The Canons (or Divisions or Offices or Disciplines or just Parts) of Rhetoric

The next 11 screens provide an overview of rhetorical instruction as it was handed down through the generations, what today we call the handbook tradition, as opposed to the philosophical and the literary traditions. We might also call it the "how to" tradition. Pick up any first year composition textbook and you will see remnants and hear echoes of what follows. Books about style are also descendants, as are books about public speaking. There's more to rhetorical instruction than the canons, but looking at them is the best way to get a broad perspective on rhetorical education. We will develop these disciplines in detail as the semester progresses.

The idea that there were five canons of rhetoric was a Hellenistic development (323 BCE - 30 BCE). Nevertheless, at least as far back as Aristotle the field had four. Aristotle's Rhetoric does not offer advice on memory as a rhetorical tool, but he did leave a philosophical book called On Memory and Reminiscence.

Here is Cicero on the parts of rhetoric.

Since all activity and ability of an orator falls into five divisions, . . . he must first hit upon what to say; then manage and marshal his discoveries, not merely in orderly fashion, but with a discriminating eye for the exact weight as it were of each argument; next go on to array them in the adornments of style; after that keep them guarded in his memory; and in the end deliver them with effect and charm. (Cicero, De Oratore)

The five canons are as follows:

English Latin Greek
Invention Inventio Heuresis
Arrangement Dispositio Taxis
Style Elocutio Lexis
Memory Memoria Mneme
Delivery Actio Hypocrisis

I'm giving you them in all three languages to underscore how different they are in translation. In particular you should think about the cultural differences between inventing and discovering -- inventio and heuresis, creating and locating.

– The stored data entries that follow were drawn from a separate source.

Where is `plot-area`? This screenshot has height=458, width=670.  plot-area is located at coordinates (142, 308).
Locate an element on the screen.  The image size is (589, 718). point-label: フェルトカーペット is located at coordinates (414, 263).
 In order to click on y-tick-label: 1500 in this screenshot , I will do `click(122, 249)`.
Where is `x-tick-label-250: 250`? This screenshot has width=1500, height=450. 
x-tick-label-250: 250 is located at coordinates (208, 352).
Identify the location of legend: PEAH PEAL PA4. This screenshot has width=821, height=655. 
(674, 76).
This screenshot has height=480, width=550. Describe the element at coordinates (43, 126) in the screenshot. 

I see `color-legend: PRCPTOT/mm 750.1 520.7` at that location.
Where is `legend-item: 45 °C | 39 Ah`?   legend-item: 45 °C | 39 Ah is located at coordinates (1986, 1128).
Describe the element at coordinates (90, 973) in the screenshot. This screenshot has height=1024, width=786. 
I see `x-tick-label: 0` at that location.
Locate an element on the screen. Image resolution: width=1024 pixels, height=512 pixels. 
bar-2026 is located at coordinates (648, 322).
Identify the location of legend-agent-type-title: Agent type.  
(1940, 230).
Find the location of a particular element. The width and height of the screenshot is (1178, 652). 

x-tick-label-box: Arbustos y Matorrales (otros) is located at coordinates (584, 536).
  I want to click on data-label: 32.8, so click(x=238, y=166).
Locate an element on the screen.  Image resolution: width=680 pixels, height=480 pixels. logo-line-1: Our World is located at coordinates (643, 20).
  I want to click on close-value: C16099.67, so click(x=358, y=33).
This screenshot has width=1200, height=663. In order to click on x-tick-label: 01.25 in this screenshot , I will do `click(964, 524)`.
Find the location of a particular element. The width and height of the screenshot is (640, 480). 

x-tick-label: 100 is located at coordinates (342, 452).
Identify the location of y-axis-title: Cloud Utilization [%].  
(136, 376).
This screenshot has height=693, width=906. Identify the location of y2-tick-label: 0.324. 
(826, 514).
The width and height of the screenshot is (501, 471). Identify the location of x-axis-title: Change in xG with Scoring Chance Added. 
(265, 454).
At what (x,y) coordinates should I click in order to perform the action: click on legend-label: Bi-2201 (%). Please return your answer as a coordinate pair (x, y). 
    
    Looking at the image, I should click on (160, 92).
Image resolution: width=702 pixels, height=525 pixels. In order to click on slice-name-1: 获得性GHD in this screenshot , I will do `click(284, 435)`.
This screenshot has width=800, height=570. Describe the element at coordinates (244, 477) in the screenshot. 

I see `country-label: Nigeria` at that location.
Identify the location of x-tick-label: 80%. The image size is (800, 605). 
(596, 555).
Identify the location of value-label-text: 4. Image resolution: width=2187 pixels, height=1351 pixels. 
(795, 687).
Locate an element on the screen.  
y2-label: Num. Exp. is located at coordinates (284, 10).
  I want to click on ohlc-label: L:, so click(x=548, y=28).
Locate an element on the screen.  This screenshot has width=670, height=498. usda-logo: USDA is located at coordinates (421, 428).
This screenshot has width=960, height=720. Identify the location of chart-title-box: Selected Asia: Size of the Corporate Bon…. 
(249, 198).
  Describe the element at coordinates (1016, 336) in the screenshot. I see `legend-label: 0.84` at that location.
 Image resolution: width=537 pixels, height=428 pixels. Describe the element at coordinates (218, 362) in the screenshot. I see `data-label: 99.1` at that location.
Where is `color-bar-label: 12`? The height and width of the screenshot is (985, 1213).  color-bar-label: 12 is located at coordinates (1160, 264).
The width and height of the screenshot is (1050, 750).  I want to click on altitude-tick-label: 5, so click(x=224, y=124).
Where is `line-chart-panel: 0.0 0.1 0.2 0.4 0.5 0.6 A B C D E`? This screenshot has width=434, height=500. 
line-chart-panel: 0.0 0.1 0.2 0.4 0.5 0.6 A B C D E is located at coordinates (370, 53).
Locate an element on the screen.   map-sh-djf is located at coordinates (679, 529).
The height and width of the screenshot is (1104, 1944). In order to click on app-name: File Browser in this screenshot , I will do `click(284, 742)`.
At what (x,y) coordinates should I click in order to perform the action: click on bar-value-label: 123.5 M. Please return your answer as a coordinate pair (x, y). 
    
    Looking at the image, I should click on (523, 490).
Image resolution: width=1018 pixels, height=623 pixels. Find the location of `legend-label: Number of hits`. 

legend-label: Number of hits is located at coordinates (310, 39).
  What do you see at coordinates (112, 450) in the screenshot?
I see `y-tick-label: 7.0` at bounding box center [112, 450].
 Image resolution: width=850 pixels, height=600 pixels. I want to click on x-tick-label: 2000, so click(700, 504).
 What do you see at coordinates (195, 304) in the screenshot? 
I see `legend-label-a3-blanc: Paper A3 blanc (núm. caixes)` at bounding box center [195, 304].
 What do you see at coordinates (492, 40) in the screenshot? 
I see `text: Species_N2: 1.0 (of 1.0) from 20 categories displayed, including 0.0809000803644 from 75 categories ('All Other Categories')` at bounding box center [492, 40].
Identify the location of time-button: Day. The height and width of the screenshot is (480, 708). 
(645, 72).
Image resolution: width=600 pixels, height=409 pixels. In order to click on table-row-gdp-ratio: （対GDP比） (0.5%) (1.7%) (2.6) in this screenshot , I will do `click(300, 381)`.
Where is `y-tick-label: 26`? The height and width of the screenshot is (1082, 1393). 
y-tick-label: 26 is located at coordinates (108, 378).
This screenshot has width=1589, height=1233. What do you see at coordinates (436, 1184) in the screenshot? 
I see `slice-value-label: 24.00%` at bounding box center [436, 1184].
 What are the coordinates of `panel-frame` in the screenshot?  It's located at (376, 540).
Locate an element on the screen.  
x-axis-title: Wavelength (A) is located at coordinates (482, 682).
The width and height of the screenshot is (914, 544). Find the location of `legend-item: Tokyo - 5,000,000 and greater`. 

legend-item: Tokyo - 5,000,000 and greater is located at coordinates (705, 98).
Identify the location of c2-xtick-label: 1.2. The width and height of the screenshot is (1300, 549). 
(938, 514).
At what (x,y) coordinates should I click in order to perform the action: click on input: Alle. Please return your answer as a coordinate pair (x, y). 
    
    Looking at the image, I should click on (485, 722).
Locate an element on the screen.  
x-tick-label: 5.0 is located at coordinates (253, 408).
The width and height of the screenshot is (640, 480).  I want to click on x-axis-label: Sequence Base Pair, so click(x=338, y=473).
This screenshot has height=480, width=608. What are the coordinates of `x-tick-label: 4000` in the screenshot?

You can learn a great deal about a rhetoric by looking at which of these offices is emphasized. Literate rhetorics, for example, have always tended to ignore delivery and memory because they seem obviously irrelevant to words written on a pieces of paper. The Enlightenment's focus on scientific method for discovering what to say, coupled with an almost transcendental commitment to the idea of natural facts, objective truths, left rhetoric with nothing but style to teach and it was restricted to the "plain" style, no emotion, no poetry, just the facts.

In contrast, memory was paramount for Plato because he thought truth the ultimate goal of discourse and defined truth as "alethia", un-forgetting. Plato believed, or said he did, that before we are born we know everything but as we enter the world, we have to cross the river lethe and when we do, our memories are erased. Thus learning becomes remembering what was once known. This idea of memory is very far from recollection or memorizing, which is how the rhetorical tradition has tended to deal with the office of memory, but it's a story that reminds us that we can't take the definition of words for granted, and it also underscores an important characteristic of the rhetoric of the period we are considering.

Ancient Greek rhetoric is predicated on tradition. While a unique way of expressing something was generally prized, what was said needed to belong to conventional wisdom to be persuasive. References to Homer as proof for right action were far more likely to succeed than a detailed argument from scratch, for example. The place where this preference most manifests itself is in the idea of the topics, which are patterns of thought and common forms of understanding. See the section on topics for more on this, but the basic point that, "True wit is nature to advantage dressed / what oft was thought but ne'er so well expressed" (Essay on Criticism), although Alexander Pope said it hundreds of years later, is emblematic of conventional thinking in general and Greek rhetoric in particular. Identifying conventional thought with "nature" by the way, is a form of rhetoric if we define rhetoric as any linguistic effort to reify, concretize, or naturalize and thus promote a thought. How can you argue with nature?

The idea that all discourse is based on patterns, patterns of thought, patterns of speech, structural patterns (genres), and sentence patterns is very rhetorical.

At its best and at its worst, the rhetorical tradition has analyzed existing examples of discourse, identified recurring patterns, and then presented the patterns to learners. First you learn the pattern. Then you learn to reproduce the pattern. Then you learn how to embellish or deviate from the pattern. Rhetoric's emphasis on patterns is why it is often thought of as formulaic.

The canons can be seen as forming a pattern of composition, a kind of writing process, if you set them out in the right order.

Each canon is linked below. If you want to read the sections in order, click the Next button at the bottom of each screen. Use the links below if you want to jump straight to one or jump around.

  1. Invention -- you come up with what to say;
  2. Arrangement -- then you put the arguments in the right order based on audience need and expectation, the occasion, the timing (Kairos), and the subject matter;
  3. Style -- you choose the right words, metaphors, illustrations, sounds, gestures, attitudes (rhetorical performance was live, spoken not written);
  4. Memory -- you memorize it word for word; and
  5. Delivery -- you utter it flawlessly, naturally, effortlessly, as if extemporaneously. The appearance of pre-meditation was considered suspicious. You should seem speak from the heart, in the heat and glaring light of the moment, but never actually so.